Extracted data start

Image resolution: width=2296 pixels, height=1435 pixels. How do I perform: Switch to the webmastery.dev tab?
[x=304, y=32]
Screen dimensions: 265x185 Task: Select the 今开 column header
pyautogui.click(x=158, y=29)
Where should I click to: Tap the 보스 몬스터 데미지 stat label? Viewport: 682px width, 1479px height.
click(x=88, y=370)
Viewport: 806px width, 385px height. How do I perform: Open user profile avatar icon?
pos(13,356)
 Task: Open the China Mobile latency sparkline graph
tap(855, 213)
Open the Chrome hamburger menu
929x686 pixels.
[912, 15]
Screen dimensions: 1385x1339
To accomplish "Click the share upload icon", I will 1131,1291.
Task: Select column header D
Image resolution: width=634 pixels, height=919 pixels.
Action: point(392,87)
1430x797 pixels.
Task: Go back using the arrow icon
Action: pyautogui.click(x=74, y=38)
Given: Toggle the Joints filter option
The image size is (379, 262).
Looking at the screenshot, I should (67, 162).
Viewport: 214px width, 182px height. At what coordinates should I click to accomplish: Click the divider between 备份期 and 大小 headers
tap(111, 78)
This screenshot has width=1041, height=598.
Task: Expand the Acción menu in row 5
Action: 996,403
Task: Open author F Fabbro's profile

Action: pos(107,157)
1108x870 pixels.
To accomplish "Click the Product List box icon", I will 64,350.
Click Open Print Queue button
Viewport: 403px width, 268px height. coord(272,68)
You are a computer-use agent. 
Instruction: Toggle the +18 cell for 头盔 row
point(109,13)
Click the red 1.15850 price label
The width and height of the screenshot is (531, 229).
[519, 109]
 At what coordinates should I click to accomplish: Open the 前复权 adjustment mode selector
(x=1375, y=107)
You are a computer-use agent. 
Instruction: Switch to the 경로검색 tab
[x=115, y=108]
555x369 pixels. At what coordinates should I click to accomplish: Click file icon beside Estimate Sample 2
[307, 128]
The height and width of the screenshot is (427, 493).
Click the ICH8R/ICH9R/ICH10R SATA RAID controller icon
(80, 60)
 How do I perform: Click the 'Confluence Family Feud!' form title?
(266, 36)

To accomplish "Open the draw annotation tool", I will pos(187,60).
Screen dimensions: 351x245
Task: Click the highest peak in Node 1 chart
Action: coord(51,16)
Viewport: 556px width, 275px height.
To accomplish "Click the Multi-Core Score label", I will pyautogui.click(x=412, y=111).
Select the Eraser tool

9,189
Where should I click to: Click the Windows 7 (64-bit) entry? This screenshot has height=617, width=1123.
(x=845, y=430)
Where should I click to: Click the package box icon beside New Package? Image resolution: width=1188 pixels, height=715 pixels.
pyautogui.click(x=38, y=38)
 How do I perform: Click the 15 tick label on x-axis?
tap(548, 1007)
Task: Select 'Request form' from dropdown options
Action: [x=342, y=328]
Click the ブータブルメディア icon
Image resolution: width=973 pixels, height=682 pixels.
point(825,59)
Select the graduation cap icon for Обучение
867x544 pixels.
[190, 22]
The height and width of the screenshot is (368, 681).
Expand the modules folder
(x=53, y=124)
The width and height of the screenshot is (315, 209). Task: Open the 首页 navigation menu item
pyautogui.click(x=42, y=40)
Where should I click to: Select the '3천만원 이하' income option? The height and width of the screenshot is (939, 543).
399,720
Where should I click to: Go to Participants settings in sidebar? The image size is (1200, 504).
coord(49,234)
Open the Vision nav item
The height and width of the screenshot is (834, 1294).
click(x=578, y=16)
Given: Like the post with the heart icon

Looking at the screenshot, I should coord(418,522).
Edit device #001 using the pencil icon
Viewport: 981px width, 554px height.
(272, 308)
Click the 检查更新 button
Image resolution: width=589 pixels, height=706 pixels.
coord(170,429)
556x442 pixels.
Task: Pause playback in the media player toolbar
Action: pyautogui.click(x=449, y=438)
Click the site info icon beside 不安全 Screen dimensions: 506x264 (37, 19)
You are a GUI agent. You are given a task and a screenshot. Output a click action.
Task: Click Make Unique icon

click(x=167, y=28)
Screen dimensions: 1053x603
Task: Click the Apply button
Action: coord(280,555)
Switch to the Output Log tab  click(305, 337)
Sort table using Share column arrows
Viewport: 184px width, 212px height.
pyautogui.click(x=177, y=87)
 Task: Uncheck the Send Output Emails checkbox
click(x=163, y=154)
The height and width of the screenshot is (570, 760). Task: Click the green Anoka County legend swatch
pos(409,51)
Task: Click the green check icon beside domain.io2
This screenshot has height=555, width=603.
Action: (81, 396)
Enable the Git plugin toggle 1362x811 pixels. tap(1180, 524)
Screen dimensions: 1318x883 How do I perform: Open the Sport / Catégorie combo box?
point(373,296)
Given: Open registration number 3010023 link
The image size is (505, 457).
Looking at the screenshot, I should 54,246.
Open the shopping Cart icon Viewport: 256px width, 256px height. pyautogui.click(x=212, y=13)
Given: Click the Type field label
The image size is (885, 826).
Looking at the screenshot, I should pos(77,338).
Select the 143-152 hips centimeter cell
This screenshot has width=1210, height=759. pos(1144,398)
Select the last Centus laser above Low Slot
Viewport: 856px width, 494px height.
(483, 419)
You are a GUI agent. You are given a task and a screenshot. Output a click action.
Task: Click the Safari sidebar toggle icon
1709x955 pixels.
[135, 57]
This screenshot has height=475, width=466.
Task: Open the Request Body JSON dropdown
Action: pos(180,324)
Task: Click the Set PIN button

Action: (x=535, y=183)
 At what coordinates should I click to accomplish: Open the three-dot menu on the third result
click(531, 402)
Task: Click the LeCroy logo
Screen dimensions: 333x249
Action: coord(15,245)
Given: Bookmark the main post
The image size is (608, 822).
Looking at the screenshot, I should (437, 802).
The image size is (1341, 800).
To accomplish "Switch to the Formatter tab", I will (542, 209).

Extracted data end

### Aim of the task
In the data above, reproduce everything from the line containing "Click Open Print Queue button" down to the line containing "(x=1375, y=107)", substituting "price tag" for "price label" and leaving all else unchanged.

### Complete response
Click Open Print Queue button
Viewport: 403px width, 268px height. coord(272,68)
You are a computer-use agent. 
Instruction: Toggle the +18 cell for 头盔 row
point(109,13)
Click the red 1.15850 price tag
The width and height of the screenshot is (531, 229).
[519, 109]
 At what coordinates should I click to accomplish: Open the 前复权 adjustment mode selector
(x=1375, y=107)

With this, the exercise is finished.